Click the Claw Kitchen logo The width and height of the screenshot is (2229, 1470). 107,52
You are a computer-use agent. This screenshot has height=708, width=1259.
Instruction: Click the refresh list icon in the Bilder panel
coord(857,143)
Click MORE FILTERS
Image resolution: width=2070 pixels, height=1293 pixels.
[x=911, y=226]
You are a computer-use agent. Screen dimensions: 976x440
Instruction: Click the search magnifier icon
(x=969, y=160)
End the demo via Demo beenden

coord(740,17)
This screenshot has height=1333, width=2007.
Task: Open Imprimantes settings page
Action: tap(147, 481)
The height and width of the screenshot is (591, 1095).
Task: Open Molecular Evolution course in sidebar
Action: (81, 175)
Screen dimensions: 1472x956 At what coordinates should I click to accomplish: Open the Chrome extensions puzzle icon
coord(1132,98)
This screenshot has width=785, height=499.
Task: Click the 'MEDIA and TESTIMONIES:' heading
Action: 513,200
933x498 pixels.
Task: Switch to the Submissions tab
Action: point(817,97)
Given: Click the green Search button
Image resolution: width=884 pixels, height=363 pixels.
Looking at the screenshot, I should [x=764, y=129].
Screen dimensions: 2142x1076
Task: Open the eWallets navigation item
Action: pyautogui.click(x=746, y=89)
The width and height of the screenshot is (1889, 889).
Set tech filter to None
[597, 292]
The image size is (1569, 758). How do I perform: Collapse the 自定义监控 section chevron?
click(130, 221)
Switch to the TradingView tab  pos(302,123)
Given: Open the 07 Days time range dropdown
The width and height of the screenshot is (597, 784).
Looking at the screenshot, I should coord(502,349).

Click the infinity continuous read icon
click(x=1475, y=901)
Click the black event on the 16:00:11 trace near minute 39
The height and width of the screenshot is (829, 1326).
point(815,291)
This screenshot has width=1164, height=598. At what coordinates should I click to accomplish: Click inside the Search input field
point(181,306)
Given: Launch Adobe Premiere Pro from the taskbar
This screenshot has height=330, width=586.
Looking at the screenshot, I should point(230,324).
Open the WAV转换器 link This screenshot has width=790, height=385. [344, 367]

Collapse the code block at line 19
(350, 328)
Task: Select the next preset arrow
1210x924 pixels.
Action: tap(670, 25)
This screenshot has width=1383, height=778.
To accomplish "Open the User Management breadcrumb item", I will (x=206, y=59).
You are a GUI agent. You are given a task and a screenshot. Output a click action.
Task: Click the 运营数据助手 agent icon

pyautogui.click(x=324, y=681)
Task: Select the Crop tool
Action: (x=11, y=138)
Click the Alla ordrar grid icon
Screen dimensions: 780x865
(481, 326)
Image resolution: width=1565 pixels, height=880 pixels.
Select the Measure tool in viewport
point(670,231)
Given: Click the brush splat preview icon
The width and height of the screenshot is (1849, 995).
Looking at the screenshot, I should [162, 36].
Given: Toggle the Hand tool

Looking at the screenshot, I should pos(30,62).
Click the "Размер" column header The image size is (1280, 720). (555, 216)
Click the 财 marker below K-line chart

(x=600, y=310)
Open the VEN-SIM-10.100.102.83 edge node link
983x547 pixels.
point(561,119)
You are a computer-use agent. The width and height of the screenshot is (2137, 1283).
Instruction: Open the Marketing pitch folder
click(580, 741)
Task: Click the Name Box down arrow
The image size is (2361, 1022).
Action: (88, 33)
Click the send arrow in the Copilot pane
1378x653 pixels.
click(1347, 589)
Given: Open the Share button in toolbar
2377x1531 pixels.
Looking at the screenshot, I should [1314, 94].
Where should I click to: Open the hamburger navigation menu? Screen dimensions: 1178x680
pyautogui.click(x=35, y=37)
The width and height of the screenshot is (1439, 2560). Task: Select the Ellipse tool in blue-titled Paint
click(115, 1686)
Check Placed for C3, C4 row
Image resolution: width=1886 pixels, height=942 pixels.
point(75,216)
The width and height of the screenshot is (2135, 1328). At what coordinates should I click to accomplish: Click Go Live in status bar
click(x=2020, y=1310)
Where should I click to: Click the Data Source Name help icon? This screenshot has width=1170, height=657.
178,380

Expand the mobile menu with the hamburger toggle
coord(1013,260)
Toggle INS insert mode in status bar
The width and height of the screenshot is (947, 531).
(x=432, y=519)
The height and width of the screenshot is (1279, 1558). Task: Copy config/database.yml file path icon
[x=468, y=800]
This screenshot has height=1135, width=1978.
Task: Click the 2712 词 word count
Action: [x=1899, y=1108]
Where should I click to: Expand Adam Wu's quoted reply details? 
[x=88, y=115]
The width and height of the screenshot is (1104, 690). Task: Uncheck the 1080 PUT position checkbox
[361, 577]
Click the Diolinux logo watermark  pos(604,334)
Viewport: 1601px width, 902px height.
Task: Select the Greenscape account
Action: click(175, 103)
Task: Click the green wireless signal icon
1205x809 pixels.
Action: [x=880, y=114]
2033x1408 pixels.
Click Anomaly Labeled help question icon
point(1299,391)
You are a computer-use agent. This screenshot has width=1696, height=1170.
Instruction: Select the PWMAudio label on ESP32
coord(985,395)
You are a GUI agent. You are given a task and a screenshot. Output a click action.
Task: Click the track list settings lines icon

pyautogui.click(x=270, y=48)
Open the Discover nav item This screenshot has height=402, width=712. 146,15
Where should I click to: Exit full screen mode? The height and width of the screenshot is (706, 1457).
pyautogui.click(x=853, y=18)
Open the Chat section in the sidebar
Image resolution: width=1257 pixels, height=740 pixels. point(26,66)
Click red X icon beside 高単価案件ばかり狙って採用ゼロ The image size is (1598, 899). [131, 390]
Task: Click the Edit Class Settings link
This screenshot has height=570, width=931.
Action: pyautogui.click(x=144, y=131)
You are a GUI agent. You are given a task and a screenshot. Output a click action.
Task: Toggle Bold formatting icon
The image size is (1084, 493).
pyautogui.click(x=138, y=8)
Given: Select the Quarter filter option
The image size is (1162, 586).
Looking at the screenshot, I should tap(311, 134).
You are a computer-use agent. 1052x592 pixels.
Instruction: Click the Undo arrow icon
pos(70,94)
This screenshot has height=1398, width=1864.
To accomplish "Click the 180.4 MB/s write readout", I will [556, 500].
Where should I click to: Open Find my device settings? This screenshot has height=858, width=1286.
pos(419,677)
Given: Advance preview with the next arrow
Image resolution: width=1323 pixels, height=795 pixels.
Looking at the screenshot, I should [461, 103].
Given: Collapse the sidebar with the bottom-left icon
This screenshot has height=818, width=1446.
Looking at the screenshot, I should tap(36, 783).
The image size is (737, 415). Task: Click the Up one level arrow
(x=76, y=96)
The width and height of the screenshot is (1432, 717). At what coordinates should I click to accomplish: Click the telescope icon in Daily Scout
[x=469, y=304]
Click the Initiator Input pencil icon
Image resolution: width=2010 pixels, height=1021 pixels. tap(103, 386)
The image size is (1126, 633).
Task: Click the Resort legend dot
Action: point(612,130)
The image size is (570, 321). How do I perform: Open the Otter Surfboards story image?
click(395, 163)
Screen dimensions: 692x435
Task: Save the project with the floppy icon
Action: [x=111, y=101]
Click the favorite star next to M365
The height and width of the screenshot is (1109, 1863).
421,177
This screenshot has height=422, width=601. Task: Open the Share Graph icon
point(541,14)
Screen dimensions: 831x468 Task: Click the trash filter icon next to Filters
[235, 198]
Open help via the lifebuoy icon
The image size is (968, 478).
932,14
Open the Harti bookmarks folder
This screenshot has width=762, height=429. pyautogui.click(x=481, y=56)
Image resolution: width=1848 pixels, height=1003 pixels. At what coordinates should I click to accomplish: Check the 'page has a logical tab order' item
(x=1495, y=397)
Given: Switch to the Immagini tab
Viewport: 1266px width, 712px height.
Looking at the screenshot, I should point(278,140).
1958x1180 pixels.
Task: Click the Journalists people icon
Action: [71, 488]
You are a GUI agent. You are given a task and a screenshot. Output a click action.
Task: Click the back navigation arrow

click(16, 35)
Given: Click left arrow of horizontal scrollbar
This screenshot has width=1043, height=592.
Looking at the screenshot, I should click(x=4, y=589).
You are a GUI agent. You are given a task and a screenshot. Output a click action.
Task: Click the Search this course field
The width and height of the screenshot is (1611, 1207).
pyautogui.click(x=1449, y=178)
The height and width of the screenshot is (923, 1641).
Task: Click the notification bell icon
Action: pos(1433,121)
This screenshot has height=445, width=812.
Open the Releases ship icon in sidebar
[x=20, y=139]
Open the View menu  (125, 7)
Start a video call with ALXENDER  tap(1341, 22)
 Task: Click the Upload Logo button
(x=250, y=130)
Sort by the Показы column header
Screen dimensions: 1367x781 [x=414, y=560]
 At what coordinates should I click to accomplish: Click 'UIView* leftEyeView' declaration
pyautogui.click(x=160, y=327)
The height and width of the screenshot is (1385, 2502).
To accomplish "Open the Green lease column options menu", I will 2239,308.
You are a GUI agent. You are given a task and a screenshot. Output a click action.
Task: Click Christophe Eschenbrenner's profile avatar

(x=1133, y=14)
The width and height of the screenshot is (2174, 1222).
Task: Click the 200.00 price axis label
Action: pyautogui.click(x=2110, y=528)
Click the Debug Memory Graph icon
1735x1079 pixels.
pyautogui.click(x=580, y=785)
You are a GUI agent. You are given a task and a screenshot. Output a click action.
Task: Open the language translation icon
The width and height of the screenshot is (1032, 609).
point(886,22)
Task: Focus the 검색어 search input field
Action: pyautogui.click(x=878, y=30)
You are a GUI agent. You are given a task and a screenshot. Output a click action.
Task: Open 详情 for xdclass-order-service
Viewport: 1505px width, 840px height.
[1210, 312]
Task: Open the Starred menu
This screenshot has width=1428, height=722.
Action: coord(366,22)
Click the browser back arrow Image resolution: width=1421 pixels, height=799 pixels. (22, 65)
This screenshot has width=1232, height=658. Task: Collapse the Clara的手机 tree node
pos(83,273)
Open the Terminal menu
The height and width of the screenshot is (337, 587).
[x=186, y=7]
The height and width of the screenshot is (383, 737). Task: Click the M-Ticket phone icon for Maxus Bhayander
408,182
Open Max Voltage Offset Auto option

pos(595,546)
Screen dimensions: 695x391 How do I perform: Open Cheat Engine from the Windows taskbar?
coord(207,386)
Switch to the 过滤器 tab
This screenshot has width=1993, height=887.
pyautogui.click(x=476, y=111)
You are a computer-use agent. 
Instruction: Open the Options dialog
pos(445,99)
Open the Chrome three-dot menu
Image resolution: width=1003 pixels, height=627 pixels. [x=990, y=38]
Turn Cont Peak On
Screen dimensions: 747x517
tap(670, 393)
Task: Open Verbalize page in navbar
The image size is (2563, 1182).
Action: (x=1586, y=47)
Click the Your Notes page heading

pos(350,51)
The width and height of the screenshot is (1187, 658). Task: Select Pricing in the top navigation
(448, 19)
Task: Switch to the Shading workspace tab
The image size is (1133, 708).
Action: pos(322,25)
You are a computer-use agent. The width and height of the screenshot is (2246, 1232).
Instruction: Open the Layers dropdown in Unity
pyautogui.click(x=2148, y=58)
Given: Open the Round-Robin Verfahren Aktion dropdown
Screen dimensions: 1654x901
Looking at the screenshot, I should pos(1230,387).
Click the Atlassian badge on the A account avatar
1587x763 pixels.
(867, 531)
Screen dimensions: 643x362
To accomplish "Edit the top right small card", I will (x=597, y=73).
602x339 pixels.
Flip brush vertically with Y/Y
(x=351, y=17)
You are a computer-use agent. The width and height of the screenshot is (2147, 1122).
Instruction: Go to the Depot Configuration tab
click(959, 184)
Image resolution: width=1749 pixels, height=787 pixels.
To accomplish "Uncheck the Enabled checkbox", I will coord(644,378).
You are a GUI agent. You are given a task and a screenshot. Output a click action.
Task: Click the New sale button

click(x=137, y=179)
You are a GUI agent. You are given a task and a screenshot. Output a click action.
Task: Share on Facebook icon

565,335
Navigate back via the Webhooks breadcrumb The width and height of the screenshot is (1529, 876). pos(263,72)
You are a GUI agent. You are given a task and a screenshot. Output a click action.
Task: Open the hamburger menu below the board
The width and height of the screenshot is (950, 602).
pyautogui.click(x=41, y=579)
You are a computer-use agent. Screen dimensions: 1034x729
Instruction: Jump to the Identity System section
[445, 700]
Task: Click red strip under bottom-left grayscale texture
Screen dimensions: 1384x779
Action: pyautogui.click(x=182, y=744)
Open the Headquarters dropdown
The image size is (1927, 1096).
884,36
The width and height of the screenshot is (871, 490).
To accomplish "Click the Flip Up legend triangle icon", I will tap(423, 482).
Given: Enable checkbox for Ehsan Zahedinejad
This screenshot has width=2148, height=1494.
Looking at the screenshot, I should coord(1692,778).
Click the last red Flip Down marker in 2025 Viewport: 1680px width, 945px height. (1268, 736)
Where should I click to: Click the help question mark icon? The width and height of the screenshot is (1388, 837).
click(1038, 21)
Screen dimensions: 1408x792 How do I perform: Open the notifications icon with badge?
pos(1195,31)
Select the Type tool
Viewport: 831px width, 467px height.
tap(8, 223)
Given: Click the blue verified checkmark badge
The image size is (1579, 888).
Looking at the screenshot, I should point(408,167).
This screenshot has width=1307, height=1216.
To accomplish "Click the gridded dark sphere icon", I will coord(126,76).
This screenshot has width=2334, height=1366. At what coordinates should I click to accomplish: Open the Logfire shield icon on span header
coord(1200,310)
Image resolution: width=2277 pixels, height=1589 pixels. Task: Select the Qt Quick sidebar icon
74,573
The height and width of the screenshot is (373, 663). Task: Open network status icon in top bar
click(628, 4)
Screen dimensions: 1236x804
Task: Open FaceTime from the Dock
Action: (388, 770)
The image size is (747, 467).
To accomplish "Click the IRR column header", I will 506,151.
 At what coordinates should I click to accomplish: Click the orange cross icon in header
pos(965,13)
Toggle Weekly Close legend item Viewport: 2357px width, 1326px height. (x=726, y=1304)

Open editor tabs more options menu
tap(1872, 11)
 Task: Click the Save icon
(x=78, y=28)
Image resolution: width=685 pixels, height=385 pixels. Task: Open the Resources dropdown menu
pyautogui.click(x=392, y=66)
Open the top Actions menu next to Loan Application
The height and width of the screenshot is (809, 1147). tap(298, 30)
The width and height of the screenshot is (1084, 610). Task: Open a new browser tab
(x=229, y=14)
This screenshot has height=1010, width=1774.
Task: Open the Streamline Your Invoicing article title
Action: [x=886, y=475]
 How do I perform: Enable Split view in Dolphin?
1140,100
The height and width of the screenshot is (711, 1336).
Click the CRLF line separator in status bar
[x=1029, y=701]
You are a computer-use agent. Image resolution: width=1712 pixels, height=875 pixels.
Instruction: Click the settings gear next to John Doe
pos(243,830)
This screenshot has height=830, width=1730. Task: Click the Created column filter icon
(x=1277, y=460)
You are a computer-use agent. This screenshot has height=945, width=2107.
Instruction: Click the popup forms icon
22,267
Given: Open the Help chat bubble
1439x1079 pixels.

_____

Above are the records; print exactly the lines from the line with "This screenshot has width=1428, height=722." to the line with "Switch to the 过滤器 tab", including both, and nothing else.

This screenshot has width=1428, height=722.
Action: coord(366,22)
Click the browser back arrow Image resolution: width=1421 pixels, height=799 pixels. (22, 65)
This screenshot has width=1232, height=658. Task: Collapse the Clara的手机 tree node
pos(83,273)
Open the Terminal menu
The height and width of the screenshot is (337, 587).
[x=186, y=7]
The height and width of the screenshot is (383, 737). Task: Click the M-Ticket phone icon for Maxus Bhayander
408,182
Open Max Voltage Offset Auto option

pos(595,546)
Screen dimensions: 695x391 How do I perform: Open Cheat Engine from the Windows taskbar?
coord(207,386)
Switch to the 过滤器 tab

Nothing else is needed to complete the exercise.